Passage cité:
====
BENVENUTO
CELLINI
Hector BERLIOZ
Gregory Kunde, Benvenuto Cellini
Patrizia Ciofi, Teresa
Joyce di Donato, Ascanio
Jean-François Lapointe,
Fieramosca
Laurent Naouri, Balducci
Renaud Delaigue, Le Pape
Eric Salha, Francesco
Marc Mauillon, Barnardino
Eric Huchet, Le cabaretier
Ronan Nédélec,
Pompeo
Choeur de Radio France
Orchestre National de France
John Nelson
Durée : 190'00''
Enregistrement public
les 8 et 11 décembre 2003
à la Maison de la Radio
3 CD Virgin Classics 7 24354
57062 9
Benvenuto Cellini aura donc dû
attendre le bicentenaire de la naissance de son compositeur pour enfin
avoir les honneurs d'une deuxième gravure studio ! Bien plus, l'opéra
de Berlioz nous est enfin restitué, comme
Les
Troyens revisités par Gardiner au Châtelet, dans son
intégralité - géniale et démesurée.
Au terme de plus de trois heures de musique, on ressort de l'écoute
de ce
Benvenuto Cellini heureux et frustré. Heureux de connaître
enfin ce chef-d'oeuvre dans son exhaustivité, heureux d'avoir pu
vivre cette épopée aux allures shakespeariennes et d'une
incroyable vitalité dans toute sa cohérence. Frustré
de ne pouvoir que l'entendre, tant le drame de Berlioz ne s'accomplit qu'à
la scène, frustré surtout que le plaisir ne soit pas absolu
et que la réalisation, si colossale soit-elle, accuse de nombreuses
limites vocales.
On ne reviendra pas sur le forfait d'Alagna qui aura, au final, brillé
par son absence dans les célébrations du bicentenaire. Prédestiné
(du moins, a priori) pour Enée et Cellini, il aura ainsi
laissé la place à Gregory Kunde, dont le principal atout
est d'avoir mené à bien le doublé en quelques mois
d'intervalle. Si ce dernier pouvait se permettre de dessiner un Enée
en retrait, jouet des divinités antiques, pour pallier un manque
évident d'héroïsme, le rôle du sculpteur florentin
l'oblige à assurer le devant de la scène, avec plus ou moins
de bonheur. Certes, il surmonte l'impossible tessiture du rôle mais
au prix d'aigus tirés, pris par en dessous, et de ports de voix
qui, à long terme, mettent la justesse en péril. Des multiples
facettes du personnage, manque essentiellement celle de l'artiste, le génie
créateur n'apparaissant que rarement dans ce chant sans grandes
nuances.
====
Liste extraite:

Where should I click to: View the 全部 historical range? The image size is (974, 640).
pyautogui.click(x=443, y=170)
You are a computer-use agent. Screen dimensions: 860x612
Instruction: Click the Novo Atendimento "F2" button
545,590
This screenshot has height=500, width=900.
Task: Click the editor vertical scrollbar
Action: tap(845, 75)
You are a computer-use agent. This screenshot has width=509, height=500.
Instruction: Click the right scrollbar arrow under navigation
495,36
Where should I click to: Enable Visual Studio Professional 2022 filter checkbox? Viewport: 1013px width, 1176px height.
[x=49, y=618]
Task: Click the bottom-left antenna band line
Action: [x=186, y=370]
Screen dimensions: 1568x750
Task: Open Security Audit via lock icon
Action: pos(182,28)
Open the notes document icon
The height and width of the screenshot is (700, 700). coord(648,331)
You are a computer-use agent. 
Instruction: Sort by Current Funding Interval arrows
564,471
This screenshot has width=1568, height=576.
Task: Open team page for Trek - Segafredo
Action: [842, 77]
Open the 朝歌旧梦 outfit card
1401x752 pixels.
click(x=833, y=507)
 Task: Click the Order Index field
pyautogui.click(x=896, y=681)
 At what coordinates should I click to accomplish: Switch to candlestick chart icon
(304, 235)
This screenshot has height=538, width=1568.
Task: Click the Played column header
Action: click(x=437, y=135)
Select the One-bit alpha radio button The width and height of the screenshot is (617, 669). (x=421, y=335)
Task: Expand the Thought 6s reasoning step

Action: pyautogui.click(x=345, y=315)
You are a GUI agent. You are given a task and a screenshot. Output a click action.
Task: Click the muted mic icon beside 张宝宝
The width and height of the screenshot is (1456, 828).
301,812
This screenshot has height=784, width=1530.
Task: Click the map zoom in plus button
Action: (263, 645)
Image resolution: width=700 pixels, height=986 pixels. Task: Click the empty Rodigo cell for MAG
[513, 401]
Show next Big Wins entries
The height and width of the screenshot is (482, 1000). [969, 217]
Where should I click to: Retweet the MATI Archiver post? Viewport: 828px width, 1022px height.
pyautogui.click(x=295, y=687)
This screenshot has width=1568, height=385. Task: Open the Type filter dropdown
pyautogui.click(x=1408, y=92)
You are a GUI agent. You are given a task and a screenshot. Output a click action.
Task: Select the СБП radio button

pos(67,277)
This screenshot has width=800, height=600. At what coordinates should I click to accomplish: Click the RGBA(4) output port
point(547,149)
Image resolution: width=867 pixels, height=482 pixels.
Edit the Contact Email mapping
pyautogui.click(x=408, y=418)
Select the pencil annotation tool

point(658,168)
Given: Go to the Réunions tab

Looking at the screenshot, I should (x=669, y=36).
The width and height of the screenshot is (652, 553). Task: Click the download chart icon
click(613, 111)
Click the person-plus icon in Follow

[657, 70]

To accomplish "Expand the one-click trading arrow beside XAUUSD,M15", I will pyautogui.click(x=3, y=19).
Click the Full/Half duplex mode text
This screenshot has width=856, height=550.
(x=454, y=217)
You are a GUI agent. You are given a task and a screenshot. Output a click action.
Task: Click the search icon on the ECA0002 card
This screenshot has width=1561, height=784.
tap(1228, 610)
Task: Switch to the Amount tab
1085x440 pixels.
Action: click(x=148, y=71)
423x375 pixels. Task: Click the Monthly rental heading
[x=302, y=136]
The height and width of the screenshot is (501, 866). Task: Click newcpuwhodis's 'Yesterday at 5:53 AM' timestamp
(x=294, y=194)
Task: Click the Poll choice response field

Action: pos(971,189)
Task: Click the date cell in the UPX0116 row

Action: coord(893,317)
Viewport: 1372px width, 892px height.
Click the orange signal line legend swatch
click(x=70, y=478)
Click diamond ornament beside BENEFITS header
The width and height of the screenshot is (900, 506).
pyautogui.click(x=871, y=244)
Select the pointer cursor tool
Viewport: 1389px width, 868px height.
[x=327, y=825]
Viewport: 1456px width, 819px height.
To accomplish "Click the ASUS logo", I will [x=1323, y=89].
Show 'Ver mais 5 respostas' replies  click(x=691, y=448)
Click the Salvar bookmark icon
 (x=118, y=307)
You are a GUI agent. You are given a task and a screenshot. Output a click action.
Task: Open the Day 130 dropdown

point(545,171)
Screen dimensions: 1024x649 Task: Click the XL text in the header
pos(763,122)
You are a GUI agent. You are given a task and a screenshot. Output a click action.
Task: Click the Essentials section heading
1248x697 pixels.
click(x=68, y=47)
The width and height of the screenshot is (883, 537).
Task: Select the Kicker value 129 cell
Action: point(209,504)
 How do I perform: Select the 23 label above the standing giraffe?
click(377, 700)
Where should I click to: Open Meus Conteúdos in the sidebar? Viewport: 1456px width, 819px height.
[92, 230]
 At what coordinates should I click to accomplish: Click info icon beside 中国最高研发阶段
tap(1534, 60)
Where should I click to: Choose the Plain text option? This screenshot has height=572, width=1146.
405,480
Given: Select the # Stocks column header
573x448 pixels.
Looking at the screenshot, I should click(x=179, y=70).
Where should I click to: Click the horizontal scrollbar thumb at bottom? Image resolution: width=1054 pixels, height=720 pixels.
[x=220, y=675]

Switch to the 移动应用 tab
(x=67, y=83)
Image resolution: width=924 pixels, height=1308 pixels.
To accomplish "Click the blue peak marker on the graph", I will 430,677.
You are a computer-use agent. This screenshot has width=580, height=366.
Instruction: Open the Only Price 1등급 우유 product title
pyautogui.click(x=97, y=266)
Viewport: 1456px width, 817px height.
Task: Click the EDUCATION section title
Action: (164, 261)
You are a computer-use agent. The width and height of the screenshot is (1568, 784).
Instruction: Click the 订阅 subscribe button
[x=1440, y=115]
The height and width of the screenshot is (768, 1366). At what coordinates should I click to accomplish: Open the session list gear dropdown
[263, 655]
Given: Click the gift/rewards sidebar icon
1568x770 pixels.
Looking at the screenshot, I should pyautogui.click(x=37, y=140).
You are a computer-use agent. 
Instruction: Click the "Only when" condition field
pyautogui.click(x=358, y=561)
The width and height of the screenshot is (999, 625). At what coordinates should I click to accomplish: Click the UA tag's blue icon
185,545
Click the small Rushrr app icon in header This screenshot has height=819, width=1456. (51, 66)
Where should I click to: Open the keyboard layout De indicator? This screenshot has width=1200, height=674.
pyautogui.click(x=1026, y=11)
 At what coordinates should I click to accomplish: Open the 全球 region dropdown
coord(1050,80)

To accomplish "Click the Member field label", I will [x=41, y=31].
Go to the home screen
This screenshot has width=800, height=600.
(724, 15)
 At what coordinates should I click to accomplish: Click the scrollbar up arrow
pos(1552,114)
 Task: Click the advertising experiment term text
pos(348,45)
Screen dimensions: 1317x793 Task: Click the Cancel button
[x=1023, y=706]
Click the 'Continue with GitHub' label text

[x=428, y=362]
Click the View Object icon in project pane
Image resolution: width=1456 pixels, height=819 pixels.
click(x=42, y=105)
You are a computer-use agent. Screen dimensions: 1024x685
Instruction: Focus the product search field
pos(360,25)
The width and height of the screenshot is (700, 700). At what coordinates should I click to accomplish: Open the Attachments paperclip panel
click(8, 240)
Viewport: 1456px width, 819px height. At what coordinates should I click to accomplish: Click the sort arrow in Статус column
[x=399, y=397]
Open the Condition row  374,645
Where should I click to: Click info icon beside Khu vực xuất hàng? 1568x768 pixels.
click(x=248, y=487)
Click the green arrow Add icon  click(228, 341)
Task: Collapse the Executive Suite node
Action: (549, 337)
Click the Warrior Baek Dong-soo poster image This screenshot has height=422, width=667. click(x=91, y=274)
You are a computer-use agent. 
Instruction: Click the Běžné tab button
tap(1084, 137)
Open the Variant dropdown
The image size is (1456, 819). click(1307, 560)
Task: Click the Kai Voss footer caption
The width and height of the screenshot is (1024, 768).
====
Consignes de l'exercice:
(a) Mettez à jour le passage cité de « Au terme de » jusqu'à « limites vocales. » inclus, en remplaçant « vitalité » par « énergie ».
(b) Dans le passage cité, à partir de « Benvenuto Cellini aura donc dû », relevez tous les compositeurs, chefs d'orchestre et chanteurs désignés par leur nom.
La liste provient d'une source distincte du passage cité.

Les réponses:
(a)
Au terme de plus de trois heures de musique, on ressort de l'écoute
de ce
Benvenuto Cellini heureux et frustré. Heureux de connaître
enfin ce chef-d'oeuvre dans son exhaustivité, heureux d'avoir pu
vivre cette épopée aux allures shakespeariennes et d'une
incroyable énergie dans toute sa cohérence. Frustré
de ne pouvoir que l'entendre, tant le drame de Berlioz ne s'accomplit qu'à
la scène, frustré surtout que le plaisir ne soit pas absolu
et que la réalisation, si colossale soit-elle, accuse de nombreuses
limites vocales.

(b) Berlioz, Gardiner, Alagna, Gregory Kunde